### What is expected
Lines from the entries below that hold "will" form the answer; copy all of them.

▼

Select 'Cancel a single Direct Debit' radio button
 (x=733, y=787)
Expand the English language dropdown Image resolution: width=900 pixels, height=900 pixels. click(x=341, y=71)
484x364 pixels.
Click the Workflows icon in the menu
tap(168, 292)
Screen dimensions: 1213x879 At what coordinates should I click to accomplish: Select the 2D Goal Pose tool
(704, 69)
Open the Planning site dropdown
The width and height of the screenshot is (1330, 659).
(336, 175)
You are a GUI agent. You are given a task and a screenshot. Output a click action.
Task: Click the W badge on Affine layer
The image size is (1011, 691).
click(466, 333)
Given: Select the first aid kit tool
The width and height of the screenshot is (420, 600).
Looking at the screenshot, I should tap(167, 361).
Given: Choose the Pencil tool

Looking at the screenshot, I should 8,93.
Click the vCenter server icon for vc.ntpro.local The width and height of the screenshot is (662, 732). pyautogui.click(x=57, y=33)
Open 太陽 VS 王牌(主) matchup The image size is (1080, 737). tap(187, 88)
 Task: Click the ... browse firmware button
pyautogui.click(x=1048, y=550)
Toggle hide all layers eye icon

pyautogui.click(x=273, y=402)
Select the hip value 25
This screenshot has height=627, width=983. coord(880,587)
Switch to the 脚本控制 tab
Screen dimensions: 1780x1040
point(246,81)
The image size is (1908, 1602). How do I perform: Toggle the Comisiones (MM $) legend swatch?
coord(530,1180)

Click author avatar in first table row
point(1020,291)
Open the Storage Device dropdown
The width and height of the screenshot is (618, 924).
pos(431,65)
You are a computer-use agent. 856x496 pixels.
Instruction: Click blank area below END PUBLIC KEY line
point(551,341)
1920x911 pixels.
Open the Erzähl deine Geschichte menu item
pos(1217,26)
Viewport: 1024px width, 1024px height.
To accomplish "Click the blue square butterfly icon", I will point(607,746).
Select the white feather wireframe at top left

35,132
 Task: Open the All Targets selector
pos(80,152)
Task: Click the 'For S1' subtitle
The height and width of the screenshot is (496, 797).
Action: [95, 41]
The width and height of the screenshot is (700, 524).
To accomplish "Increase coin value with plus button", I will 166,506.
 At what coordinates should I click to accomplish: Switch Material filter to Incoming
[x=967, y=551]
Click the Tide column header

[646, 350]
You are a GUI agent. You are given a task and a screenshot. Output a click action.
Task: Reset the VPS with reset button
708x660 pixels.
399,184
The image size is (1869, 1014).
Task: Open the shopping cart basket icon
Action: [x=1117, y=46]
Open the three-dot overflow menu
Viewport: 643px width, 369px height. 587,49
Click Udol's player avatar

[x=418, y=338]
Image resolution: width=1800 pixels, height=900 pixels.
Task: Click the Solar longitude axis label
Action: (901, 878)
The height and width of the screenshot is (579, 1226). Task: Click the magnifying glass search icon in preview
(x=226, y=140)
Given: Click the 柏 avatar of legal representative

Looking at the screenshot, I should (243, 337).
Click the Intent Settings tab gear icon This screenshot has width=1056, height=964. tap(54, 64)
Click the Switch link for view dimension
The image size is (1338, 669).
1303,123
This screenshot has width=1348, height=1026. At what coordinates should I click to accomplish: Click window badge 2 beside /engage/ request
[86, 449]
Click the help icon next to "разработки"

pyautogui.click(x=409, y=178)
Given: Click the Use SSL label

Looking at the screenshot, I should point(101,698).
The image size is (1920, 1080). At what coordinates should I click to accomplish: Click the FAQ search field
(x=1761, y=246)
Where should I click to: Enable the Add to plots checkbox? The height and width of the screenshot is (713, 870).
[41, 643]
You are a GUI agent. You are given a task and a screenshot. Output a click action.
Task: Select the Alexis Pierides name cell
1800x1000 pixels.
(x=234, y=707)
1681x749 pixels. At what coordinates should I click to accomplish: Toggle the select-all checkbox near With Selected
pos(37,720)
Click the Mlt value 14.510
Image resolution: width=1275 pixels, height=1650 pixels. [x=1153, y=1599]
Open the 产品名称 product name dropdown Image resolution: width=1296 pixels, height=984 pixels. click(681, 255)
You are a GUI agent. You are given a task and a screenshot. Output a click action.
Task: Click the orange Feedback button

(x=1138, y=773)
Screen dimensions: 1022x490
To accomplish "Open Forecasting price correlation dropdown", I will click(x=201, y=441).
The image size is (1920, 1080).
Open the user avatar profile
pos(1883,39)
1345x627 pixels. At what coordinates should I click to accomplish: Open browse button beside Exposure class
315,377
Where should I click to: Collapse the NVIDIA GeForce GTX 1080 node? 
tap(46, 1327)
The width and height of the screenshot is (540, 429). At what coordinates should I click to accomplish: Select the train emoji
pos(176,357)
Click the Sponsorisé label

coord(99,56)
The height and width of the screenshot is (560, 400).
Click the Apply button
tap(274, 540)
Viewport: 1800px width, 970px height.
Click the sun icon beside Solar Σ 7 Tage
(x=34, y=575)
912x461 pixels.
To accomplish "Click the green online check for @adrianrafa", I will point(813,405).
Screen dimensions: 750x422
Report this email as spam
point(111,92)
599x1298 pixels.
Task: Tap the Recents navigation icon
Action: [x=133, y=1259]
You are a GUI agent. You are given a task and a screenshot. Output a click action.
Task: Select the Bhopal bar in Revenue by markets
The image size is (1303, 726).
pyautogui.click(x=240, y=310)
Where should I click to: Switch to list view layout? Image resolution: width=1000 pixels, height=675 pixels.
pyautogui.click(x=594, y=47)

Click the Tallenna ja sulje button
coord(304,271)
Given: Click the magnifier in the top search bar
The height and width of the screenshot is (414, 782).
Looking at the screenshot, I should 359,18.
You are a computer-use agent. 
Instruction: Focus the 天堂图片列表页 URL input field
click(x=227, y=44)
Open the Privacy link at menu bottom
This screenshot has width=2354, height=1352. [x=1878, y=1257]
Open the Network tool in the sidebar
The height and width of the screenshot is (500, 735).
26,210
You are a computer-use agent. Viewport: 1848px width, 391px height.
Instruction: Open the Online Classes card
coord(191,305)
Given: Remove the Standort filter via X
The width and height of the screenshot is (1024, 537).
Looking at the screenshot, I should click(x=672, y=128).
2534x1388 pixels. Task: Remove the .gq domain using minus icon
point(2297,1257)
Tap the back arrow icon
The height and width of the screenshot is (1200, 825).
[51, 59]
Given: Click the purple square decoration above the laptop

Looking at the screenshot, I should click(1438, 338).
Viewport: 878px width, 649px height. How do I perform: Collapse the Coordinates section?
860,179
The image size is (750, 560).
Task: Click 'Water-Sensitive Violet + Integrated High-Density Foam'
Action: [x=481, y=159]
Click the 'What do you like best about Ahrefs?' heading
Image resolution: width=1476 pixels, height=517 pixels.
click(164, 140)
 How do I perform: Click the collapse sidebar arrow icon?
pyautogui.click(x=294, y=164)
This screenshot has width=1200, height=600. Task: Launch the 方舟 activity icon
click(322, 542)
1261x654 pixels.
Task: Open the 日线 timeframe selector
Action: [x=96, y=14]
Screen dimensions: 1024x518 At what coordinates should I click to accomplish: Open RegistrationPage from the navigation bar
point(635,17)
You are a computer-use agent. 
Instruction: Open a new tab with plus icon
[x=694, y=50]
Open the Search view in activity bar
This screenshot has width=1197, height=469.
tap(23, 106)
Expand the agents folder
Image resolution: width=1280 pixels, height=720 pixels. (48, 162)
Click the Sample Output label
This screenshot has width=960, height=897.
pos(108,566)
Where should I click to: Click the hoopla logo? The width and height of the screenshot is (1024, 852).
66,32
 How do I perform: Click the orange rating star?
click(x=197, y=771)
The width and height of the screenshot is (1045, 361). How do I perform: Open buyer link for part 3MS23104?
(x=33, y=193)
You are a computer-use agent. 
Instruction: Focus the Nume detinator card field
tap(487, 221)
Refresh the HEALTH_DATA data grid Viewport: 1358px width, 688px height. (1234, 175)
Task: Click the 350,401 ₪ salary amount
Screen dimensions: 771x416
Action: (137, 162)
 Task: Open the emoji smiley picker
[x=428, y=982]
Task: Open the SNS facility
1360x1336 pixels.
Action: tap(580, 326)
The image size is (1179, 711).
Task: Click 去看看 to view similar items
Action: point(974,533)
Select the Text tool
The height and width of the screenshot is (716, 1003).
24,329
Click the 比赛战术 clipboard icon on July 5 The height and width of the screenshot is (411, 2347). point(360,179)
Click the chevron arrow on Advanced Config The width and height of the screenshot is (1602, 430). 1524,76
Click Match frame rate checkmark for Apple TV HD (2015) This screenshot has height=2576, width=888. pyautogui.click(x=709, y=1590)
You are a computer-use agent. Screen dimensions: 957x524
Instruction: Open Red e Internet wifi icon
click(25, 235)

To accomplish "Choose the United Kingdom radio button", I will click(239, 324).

▲

### Solution to the exercise
To accomplish "Click the blue square butterfly icon", I will point(607,746).
To accomplish "Increase coin value with plus button", I will 166,506.
To accomplish "Open Forecasting price correlation dropdown", I will click(x=201, y=441).
To accomplish "Click the green online check for @adrianrafa", I will point(813,405).
To accomplish "Choose the United Kingdom radio button", I will click(239, 324).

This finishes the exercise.